**REQUIREMENT**
Write out every line of the items below as a numbered list, leaving out the blank lines.

**DATA SUPPLIED**
▼▼▼

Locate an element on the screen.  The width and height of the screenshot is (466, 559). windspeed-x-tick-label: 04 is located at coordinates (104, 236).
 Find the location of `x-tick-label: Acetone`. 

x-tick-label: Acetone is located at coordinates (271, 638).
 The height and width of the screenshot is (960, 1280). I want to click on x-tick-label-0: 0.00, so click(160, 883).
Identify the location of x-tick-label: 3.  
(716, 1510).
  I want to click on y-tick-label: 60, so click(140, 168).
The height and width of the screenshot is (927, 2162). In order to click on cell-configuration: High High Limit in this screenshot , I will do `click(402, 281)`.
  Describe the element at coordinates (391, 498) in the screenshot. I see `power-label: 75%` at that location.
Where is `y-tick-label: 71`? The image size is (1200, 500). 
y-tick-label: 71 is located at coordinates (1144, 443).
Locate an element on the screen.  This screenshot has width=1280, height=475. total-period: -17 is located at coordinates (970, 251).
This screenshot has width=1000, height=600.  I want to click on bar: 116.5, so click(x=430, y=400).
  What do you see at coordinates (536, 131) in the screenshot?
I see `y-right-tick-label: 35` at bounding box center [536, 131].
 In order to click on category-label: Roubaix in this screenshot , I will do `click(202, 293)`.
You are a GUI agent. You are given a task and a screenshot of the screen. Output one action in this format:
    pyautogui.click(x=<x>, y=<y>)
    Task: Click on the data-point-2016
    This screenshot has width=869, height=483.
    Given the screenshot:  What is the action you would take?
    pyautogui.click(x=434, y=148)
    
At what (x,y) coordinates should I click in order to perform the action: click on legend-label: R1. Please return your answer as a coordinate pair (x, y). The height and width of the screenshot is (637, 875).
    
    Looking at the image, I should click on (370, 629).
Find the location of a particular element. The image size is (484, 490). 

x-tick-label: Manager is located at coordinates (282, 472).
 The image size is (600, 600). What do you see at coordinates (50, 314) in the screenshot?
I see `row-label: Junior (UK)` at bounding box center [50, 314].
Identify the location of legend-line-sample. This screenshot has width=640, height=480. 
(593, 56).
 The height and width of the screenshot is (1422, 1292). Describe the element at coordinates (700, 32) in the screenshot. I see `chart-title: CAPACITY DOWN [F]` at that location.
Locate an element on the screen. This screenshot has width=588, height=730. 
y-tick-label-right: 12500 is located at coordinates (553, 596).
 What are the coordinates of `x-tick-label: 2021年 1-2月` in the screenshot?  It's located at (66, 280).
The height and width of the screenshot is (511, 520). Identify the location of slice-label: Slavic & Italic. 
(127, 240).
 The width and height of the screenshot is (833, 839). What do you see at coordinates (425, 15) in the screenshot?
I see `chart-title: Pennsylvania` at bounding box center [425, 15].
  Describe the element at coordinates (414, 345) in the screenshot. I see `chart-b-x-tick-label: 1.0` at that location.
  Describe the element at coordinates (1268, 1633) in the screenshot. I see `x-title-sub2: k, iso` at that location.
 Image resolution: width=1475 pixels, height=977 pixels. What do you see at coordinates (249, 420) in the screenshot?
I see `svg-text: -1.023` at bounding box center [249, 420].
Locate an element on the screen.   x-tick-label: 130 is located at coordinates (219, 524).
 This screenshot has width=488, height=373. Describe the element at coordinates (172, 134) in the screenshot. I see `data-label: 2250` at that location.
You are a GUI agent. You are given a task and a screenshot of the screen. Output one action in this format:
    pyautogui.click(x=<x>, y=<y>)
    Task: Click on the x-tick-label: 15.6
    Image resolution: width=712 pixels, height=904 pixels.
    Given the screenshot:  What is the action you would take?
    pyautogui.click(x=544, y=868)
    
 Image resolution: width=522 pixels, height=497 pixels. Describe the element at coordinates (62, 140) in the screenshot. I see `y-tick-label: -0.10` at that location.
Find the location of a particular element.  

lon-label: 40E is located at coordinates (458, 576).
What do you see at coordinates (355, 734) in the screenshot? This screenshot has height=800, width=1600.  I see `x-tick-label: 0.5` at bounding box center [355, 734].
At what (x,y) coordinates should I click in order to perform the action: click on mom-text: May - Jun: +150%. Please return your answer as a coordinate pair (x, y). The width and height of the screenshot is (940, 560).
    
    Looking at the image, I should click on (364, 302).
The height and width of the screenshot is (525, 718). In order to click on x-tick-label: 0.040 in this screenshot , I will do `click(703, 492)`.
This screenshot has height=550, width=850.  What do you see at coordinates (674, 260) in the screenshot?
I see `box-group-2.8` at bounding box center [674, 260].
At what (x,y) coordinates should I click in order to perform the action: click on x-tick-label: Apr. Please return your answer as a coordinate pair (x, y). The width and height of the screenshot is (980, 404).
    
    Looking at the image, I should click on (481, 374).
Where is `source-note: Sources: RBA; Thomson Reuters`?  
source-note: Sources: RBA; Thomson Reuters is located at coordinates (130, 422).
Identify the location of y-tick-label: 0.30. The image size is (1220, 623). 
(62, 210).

▲▲▲

**EXERCISE RESULT**
1. Locate an element on the screen.  The width and height of the screenshot is (466, 559). windspeed-x-tick-label: 04 is located at coordinates (104, 236).
2.  Find the location of `x-tick-label: Acetone`. 
3. x-tick-label: Acetone is located at coordinates (271, 638).
4.  The height and width of the screenshot is (960, 1280). I want to click on x-tick-label-0: 0.00, so click(160, 883).
5. Identify the location of x-tick-label: 3.  
6. (716, 1510).
7.   I want to click on y-tick-label: 60, so click(140, 168).
8. The height and width of the screenshot is (927, 2162). In order to click on cell-configuration: High High Limit in this screenshot , I will do `click(402, 281)`.
9.   Describe the element at coordinates (391, 498) in the screenshot. I see `power-label: 75%` at that location.
10. Where is `y-tick-label: 71`? The image size is (1200, 500). 
11. y-tick-label: 71 is located at coordinates (1144, 443).
12. Locate an element on the screen.  This screenshot has width=1280, height=475. total-period: -17 is located at coordinates (970, 251).
13. This screenshot has width=1000, height=600.  I want to click on bar: 116.5, so click(x=430, y=400).
14.   What do you see at coordinates (536, 131) in the screenshot?
15. I see `y-right-tick-label: 35` at bounding box center [536, 131].
16.  In order to click on category-label: Roubaix in this screenshot , I will do `click(202, 293)`.
17. You are a GUI agent. You are given a task and a screenshot of the screen. Output one action in this format:
18.     pyautogui.click(x=<x>, y=<y>)
19.     Task: Click on the data-point-2016
20.     This screenshot has width=869, height=483.
21.     Given the screenshot:  What is the action you would take?
22.     pyautogui.click(x=434, y=148)
23. At what (x,y) coordinates should I click in order to perform the action: click on legend-label: R1. Please return your answer as a coordinate pair (x, y). The height and width of the screenshot is (637, 875).
24.     Looking at the image, I should click on (370, 629).
25. Find the location of a particular element. The image size is (484, 490). 
26. x-tick-label: Manager is located at coordinates (282, 472).
27.  The image size is (600, 600). What do you see at coordinates (50, 314) in the screenshot?
28. I see `row-label: Junior (UK)` at bounding box center [50, 314].
29. Identify the location of legend-line-sample. This screenshot has width=640, height=480. 
30. (593, 56).
31.  The height and width of the screenshot is (1422, 1292). Describe the element at coordinates (700, 32) in the screenshot. I see `chart-title: CAPACITY DOWN [F]` at that location.
32. Locate an element on the screen. This screenshot has width=588, height=730. 
33. y-tick-label-right: 12500 is located at coordinates (553, 596).
34.  What are the coordinates of `x-tick-label: 2021年 1-2月` in the screenshot?  It's located at (66, 280).
35. The height and width of the screenshot is (511, 520). Identify the location of slice-label: Slavic & Italic. 
36. (127, 240).
37.  The width and height of the screenshot is (833, 839). What do you see at coordinates (425, 15) in the screenshot?
38. I see `chart-title: Pennsylvania` at bounding box center [425, 15].
39.   Describe the element at coordinates (414, 345) in the screenshot. I see `chart-b-x-tick-label: 1.0` at that location.
40.   Describe the element at coordinates (1268, 1633) in the screenshot. I see `x-title-sub2: k, iso` at that location.
41.  Image resolution: width=1475 pixels, height=977 pixels. What do you see at coordinates (249, 420) in the screenshot?
42. I see `svg-text: -1.023` at bounding box center [249, 420].
43. Locate an element on the screen.   x-tick-label: 130 is located at coordinates (219, 524).
44.  This screenshot has width=488, height=373. Describe the element at coordinates (172, 134) in the screenshot. I see `data-label: 2250` at that location.
45. You are a GUI agent. You are given a task and a screenshot of the screen. Output one action in this format:
46.     pyautogui.click(x=<x>, y=<y>)
47.     Task: Click on the x-tick-label: 15.6
48.     Image resolution: width=712 pixels, height=904 pixels.
49.     Given the screenshot:  What is the action you would take?
50.     pyautogui.click(x=544, y=868)
51.  Image resolution: width=522 pixels, height=497 pixels. Describe the element at coordinates (62, 140) in the screenshot. I see `y-tick-label: -0.10` at that location.
52. Find the location of a particular element.  
53. lon-label: 40E is located at coordinates (458, 576).
54. What do you see at coordinates (355, 734) in the screenshot? This screenshot has height=800, width=1600.  I see `x-tick-label: 0.5` at bounding box center [355, 734].
55. At what (x,y) coordinates should I click in order to perform the action: click on mom-text: May - Jun: +150%. Please return your answer as a coordinate pair (x, y). The width and height of the screenshot is (940, 560).
56.     Looking at the image, I should click on (364, 302).
57. The height and width of the screenshot is (525, 718). In order to click on x-tick-label: 0.040 in this screenshot , I will do `click(703, 492)`.
58. This screenshot has height=550, width=850.  What do you see at coordinates (674, 260) in the screenshot?
59. I see `box-group-2.8` at bounding box center [674, 260].
60. At what (x,y) coordinates should I click in order to perform the action: click on x-tick-label: Apr. Please return your answer as a coordinate pair (x, y). The width and height of the screenshot is (980, 404).
61.     Looking at the image, I should click on (481, 374).
62. Where is `source-note: Sources: RBA; Thomson Reuters`?  
63. source-note: Sources: RBA; Thomson Reuters is located at coordinates (130, 422).
64. Identify the location of y-tick-label: 0.30. The image size is (1220, 623). 
65. (62, 210).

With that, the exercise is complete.